Collected data entries
######

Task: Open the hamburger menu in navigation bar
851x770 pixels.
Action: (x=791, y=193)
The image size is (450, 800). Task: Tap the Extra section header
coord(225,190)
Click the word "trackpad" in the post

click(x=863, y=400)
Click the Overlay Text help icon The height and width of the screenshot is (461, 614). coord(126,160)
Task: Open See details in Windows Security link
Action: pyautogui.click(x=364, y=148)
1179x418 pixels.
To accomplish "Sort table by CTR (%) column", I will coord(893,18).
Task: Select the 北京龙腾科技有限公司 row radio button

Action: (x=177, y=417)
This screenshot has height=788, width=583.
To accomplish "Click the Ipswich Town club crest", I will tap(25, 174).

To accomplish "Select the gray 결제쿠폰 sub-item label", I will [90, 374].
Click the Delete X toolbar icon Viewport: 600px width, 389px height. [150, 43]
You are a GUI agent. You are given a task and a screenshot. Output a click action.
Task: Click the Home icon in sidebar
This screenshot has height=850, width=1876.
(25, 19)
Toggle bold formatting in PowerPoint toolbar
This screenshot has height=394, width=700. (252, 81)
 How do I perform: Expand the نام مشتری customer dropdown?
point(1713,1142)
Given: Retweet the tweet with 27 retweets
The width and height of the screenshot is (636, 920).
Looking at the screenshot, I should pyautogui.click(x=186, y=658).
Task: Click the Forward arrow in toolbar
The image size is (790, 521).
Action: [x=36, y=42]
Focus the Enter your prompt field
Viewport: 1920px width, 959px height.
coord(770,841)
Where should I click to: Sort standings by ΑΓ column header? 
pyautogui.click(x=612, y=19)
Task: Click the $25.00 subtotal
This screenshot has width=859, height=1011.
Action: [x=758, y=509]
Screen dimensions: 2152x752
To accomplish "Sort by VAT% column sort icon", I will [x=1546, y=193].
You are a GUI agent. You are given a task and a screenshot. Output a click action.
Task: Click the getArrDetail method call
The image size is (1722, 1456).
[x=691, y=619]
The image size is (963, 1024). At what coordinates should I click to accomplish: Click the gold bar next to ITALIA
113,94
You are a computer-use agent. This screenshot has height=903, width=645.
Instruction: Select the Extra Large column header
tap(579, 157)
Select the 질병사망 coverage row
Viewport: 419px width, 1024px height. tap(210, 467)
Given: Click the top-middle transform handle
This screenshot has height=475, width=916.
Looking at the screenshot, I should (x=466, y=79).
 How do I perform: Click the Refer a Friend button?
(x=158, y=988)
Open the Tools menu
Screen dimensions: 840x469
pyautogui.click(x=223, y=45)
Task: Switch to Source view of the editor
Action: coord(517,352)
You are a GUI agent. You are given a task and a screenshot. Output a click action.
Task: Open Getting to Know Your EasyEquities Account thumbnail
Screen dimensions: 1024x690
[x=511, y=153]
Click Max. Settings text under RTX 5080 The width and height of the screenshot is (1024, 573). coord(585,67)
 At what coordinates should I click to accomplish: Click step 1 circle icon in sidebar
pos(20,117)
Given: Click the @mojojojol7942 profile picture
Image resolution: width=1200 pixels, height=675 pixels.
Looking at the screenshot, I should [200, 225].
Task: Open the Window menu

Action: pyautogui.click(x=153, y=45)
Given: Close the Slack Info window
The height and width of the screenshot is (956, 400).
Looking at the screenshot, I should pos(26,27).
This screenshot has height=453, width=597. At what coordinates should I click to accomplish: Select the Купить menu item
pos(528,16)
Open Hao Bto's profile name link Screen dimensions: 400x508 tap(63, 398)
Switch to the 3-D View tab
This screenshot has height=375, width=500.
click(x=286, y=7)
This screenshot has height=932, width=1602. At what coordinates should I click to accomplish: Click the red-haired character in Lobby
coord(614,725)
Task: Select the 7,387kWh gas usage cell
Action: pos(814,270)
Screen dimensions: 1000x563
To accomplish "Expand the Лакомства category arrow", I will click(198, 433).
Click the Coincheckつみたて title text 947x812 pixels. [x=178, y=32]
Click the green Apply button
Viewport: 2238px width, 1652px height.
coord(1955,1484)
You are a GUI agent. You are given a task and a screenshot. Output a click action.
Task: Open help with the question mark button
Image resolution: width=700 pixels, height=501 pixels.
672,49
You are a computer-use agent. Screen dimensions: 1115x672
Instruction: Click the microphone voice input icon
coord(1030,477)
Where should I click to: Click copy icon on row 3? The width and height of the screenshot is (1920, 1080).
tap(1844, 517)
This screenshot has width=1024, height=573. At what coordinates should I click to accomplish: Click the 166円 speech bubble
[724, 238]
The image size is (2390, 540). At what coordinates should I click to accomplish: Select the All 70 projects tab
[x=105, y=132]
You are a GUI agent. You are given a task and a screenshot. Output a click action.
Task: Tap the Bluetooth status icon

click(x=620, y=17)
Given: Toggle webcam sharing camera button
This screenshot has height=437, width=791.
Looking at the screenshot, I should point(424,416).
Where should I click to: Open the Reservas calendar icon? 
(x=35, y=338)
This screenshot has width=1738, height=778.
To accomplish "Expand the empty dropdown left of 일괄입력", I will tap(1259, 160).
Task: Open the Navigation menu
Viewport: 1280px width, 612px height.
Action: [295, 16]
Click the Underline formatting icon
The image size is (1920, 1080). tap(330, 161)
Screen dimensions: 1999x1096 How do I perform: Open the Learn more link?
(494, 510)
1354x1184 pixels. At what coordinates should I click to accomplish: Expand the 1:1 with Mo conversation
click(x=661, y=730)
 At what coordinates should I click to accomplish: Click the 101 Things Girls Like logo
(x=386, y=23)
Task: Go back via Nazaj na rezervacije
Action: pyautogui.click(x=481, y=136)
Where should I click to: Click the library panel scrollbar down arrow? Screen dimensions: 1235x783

######

- _ACTION ITEM_:
A full, exact repeat of the entries above is required.

- _SOLUTION_:
Task: Open the hamburger menu in navigation bar
851x770 pixels.
Action: (x=791, y=193)
The image size is (450, 800). Task: Tap the Extra section header
coord(225,190)
Click the word "trackpad" in the post

click(x=863, y=400)
Click the Overlay Text help icon The height and width of the screenshot is (461, 614). coord(126,160)
Task: Open See details in Windows Security link
Action: pyautogui.click(x=364, y=148)
1179x418 pixels.
To accomplish "Sort table by CTR (%) column", I will coord(893,18).
Task: Select the 北京龙腾科技有限公司 row radio button

Action: (x=177, y=417)
This screenshot has height=788, width=583.
To accomplish "Click the Ipswich Town club crest", I will tap(25, 174).

To accomplish "Select the gray 결제쿠폰 sub-item label", I will [90, 374].
Click the Delete X toolbar icon Viewport: 600px width, 389px height. [150, 43]
You are a GUI agent. You are given a task and a screenshot. Output a click action.
Task: Click the Home icon in sidebar
This screenshot has height=850, width=1876.
(25, 19)
Toggle bold formatting in PowerPoint toolbar
This screenshot has height=394, width=700. (252, 81)
 How do I perform: Expand the نام مشتری customer dropdown?
point(1713,1142)
Given: Retweet the tweet with 27 retweets
The width and height of the screenshot is (636, 920).
Looking at the screenshot, I should pyautogui.click(x=186, y=658).
Task: Click the Forward arrow in toolbar
The image size is (790, 521).
Action: [x=36, y=42]
Focus the Enter your prompt field
Viewport: 1920px width, 959px height.
coord(770,841)
Where should I click to: Sort standings by ΑΓ column header? 
pyautogui.click(x=612, y=19)
Task: Click the $25.00 subtotal
This screenshot has width=859, height=1011.
Action: [x=758, y=509]
Screen dimensions: 2152x752
To accomplish "Sort by VAT% column sort icon", I will [x=1546, y=193].
You are a GUI agent. You are given a task and a screenshot. Output a click action.
Task: Click the getArrDetail method call
The image size is (1722, 1456).
[x=691, y=619]
The image size is (963, 1024). At what coordinates should I click to accomplish: Click the gold bar next to ITALIA
113,94
You are a computer-use agent. This screenshot has height=903, width=645.
Instruction: Select the Extra Large column header
tap(579, 157)
Select the 질병사망 coverage row
Viewport: 419px width, 1024px height. tap(210, 467)
Given: Click the top-middle transform handle
This screenshot has height=475, width=916.
Looking at the screenshot, I should (x=466, y=79).
 How do I perform: Click the Refer a Friend button?
(x=158, y=988)
Open the Tools menu
Screen dimensions: 840x469
pyautogui.click(x=223, y=45)
Task: Switch to Source view of the editor
Action: coord(517,352)
You are a GUI agent. You are given a task and a screenshot. Output a click action.
Task: Open Getting to Know Your EasyEquities Account thumbnail
Screen dimensions: 1024x690
[x=511, y=153]
Click Max. Settings text under RTX 5080 The width and height of the screenshot is (1024, 573). coord(585,67)
 At what coordinates should I click to accomplish: Click step 1 circle icon in sidebar
pos(20,117)
Given: Click the @mojojojol7942 profile picture
Image resolution: width=1200 pixels, height=675 pixels.
Looking at the screenshot, I should [200, 225].
Task: Open the Window menu

Action: pyautogui.click(x=153, y=45)
Given: Close the Slack Info window
The height and width of the screenshot is (956, 400).
Looking at the screenshot, I should pos(26,27).
This screenshot has height=453, width=597. At what coordinates should I click to accomplish: Select the Купить menu item
pos(528,16)
Open Hao Bto's profile name link Screen dimensions: 400x508 tap(63, 398)
Switch to the 3-D View tab
This screenshot has height=375, width=500.
click(x=286, y=7)
This screenshot has height=932, width=1602. At what coordinates should I click to accomplish: Click the red-haired character in Lobby
coord(614,725)
Task: Select the 7,387kWh gas usage cell
Action: pos(814,270)
Screen dimensions: 1000x563
To accomplish "Expand the Лакомства category arrow", I will click(198, 433).
Click the Coincheckつみたて title text 947x812 pixels. [x=178, y=32]
Click the green Apply button
Viewport: 2238px width, 1652px height.
coord(1955,1484)
You are a GUI agent. You are given a task and a screenshot. Output a click action.
Task: Open help with the question mark button
Image resolution: width=700 pixels, height=501 pixels.
672,49
You are a computer-use agent. Screen dimensions: 1115x672
Instruction: Click the microphone voice input icon
coord(1030,477)
Where should I click to: Click copy icon on row 3? The width and height of the screenshot is (1920, 1080).
tap(1844, 517)
This screenshot has width=1024, height=573. At what coordinates should I click to accomplish: Click the 166円 speech bubble
[724, 238]
The image size is (2390, 540). At what coordinates should I click to accomplish: Select the All 70 projects tab
[x=105, y=132]
You are a GUI agent. You are given a task and a screenshot. Output a click action.
Task: Tap the Bluetooth status icon

click(x=620, y=17)
Given: Toggle webcam sharing camera button
This screenshot has height=437, width=791.
Looking at the screenshot, I should point(424,416).
Where should I click to: Open the Reservas calendar icon? 
(x=35, y=338)
This screenshot has width=1738, height=778.
To accomplish "Expand the empty dropdown left of 일괄입력", I will tap(1259, 160).
Task: Open the Navigation menu
Viewport: 1280px width, 612px height.
Action: [295, 16]
Click the Underline formatting icon
The image size is (1920, 1080). tap(330, 161)
Screen dimensions: 1999x1096 How do I perform: Open the Learn more link?
(494, 510)
1354x1184 pixels. At what coordinates should I click to accomplish: Expand the 1:1 with Mo conversation
click(x=661, y=730)
 At what coordinates should I click to accomplish: Click the 101 Things Girls Like logo
(x=386, y=23)
Task: Go back via Nazaj na rezervacije
Action: pyautogui.click(x=481, y=136)
Where should I click to: Click the library panel scrollbar down arrow? Screen dimensions: 1235x783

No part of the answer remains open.